#### The input
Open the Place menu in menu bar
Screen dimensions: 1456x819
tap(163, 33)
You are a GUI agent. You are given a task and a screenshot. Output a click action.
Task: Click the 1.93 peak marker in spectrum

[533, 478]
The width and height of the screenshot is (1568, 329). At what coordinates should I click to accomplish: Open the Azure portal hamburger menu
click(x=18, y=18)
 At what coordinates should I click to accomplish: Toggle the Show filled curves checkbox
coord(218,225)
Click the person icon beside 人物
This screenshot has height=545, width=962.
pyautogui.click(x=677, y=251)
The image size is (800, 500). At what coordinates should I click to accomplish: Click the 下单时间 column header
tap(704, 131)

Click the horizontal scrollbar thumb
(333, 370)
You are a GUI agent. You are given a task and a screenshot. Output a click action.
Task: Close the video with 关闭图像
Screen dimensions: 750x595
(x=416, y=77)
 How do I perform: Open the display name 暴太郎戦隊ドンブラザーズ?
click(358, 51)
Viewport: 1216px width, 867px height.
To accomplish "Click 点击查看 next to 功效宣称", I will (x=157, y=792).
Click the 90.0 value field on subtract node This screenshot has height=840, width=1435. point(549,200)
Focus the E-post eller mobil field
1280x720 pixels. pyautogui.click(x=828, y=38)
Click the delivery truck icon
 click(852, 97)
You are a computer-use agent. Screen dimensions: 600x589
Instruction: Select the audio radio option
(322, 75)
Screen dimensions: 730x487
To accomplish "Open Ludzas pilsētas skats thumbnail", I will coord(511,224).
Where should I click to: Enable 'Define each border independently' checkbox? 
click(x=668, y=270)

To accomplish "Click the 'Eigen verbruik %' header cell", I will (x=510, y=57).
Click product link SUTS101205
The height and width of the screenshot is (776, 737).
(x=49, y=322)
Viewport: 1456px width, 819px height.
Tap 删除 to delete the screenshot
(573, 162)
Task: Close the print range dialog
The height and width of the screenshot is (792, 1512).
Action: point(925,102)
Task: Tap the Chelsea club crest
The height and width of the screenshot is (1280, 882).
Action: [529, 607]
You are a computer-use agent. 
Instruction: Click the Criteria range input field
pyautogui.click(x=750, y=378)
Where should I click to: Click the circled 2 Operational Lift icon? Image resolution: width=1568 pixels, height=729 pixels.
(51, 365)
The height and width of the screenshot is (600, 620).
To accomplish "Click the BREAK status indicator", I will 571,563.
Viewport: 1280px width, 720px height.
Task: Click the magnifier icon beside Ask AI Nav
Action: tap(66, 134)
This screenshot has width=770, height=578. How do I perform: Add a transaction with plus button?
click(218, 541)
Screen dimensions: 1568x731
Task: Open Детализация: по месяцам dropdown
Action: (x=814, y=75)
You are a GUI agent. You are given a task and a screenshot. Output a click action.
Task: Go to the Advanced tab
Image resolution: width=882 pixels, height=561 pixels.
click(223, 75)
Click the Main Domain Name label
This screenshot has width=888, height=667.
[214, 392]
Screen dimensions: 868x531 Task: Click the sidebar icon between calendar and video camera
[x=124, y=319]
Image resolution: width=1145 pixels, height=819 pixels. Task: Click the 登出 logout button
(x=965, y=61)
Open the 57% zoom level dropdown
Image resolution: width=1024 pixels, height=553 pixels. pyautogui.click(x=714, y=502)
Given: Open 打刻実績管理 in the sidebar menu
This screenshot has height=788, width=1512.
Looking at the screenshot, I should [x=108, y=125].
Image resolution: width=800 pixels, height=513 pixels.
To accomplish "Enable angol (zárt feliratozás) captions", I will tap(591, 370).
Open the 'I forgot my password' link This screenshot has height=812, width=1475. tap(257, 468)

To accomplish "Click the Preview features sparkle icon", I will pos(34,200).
########
### Problem to solve
Return all of the data word for word.

### Response box
Open the Place menu in menu bar
Screen dimensions: 1456x819
tap(163, 33)
You are a GUI agent. You are given a task and a screenshot. Output a click action.
Task: Click the 1.93 peak marker in spectrum

[533, 478]
The width and height of the screenshot is (1568, 329). At what coordinates should I click to accomplish: Open the Azure portal hamburger menu
click(x=18, y=18)
 At what coordinates should I click to accomplish: Toggle the Show filled curves checkbox
coord(218,225)
Click the person icon beside 人物
This screenshot has height=545, width=962.
pyautogui.click(x=677, y=251)
The image size is (800, 500). At what coordinates should I click to accomplish: Click the 下单时间 column header
tap(704, 131)

Click the horizontal scrollbar thumb
(333, 370)
You are a GUI agent. You are given a task and a screenshot. Output a click action.
Task: Close the video with 关闭图像
Screen dimensions: 750x595
(x=416, y=77)
 How do I perform: Open the display name 暴太郎戦隊ドンブラザーズ?
click(358, 51)
Viewport: 1216px width, 867px height.
To accomplish "Click 点击查看 next to 功效宣称", I will (x=157, y=792).
Click the 90.0 value field on subtract node This screenshot has height=840, width=1435. point(549,200)
Focus the E-post eller mobil field
1280x720 pixels. pyautogui.click(x=828, y=38)
Click the delivery truck icon
 click(852, 97)
You are a computer-use agent. Screen dimensions: 600x589
Instruction: Select the audio radio option
(322, 75)
Screen dimensions: 730x487
To accomplish "Open Ludzas pilsētas skats thumbnail", I will coord(511,224).
Where should I click to: Enable 'Define each border independently' checkbox? 
click(x=668, y=270)

To accomplish "Click the 'Eigen verbruik %' header cell", I will (x=510, y=57).
Click product link SUTS101205
The height and width of the screenshot is (776, 737).
(x=49, y=322)
Viewport: 1456px width, 819px height.
Tap 删除 to delete the screenshot
(573, 162)
Task: Close the print range dialog
The height and width of the screenshot is (792, 1512).
Action: point(925,102)
Task: Tap the Chelsea club crest
The height and width of the screenshot is (1280, 882).
Action: [529, 607]
You are a computer-use agent. 
Instruction: Click the Criteria range input field
pyautogui.click(x=750, y=378)
Where should I click to: Click the circled 2 Operational Lift icon? Image resolution: width=1568 pixels, height=729 pixels.
(51, 365)
The height and width of the screenshot is (600, 620).
To accomplish "Click the BREAK status indicator", I will 571,563.
Viewport: 1280px width, 720px height.
Task: Click the magnifier icon beside Ask AI Nav
Action: tap(66, 134)
This screenshot has width=770, height=578. How do I perform: Add a transaction with plus button?
click(218, 541)
Screen dimensions: 1568x731
Task: Open Детализация: по месяцам dropdown
Action: (x=814, y=75)
You are a GUI agent. You are given a task and a screenshot. Output a click action.
Task: Go to the Advanced tab
Image resolution: width=882 pixels, height=561 pixels.
click(223, 75)
Click the Main Domain Name label
This screenshot has width=888, height=667.
[214, 392]
Screen dimensions: 868x531 Task: Click the sidebar icon between calendar and video camera
[x=124, y=319]
Image resolution: width=1145 pixels, height=819 pixels. Task: Click the 登出 logout button
(x=965, y=61)
Open the 57% zoom level dropdown
Image resolution: width=1024 pixels, height=553 pixels. pyautogui.click(x=714, y=502)
Given: Open 打刻実績管理 in the sidebar menu
This screenshot has height=788, width=1512.
Looking at the screenshot, I should [x=108, y=125].
Image resolution: width=800 pixels, height=513 pixels.
To accomplish "Enable angol (zárt feliratozás) captions", I will tap(591, 370).
Open the 'I forgot my password' link This screenshot has height=812, width=1475. tap(257, 468)

To accomplish "Click the Preview features sparkle icon", I will pos(34,200).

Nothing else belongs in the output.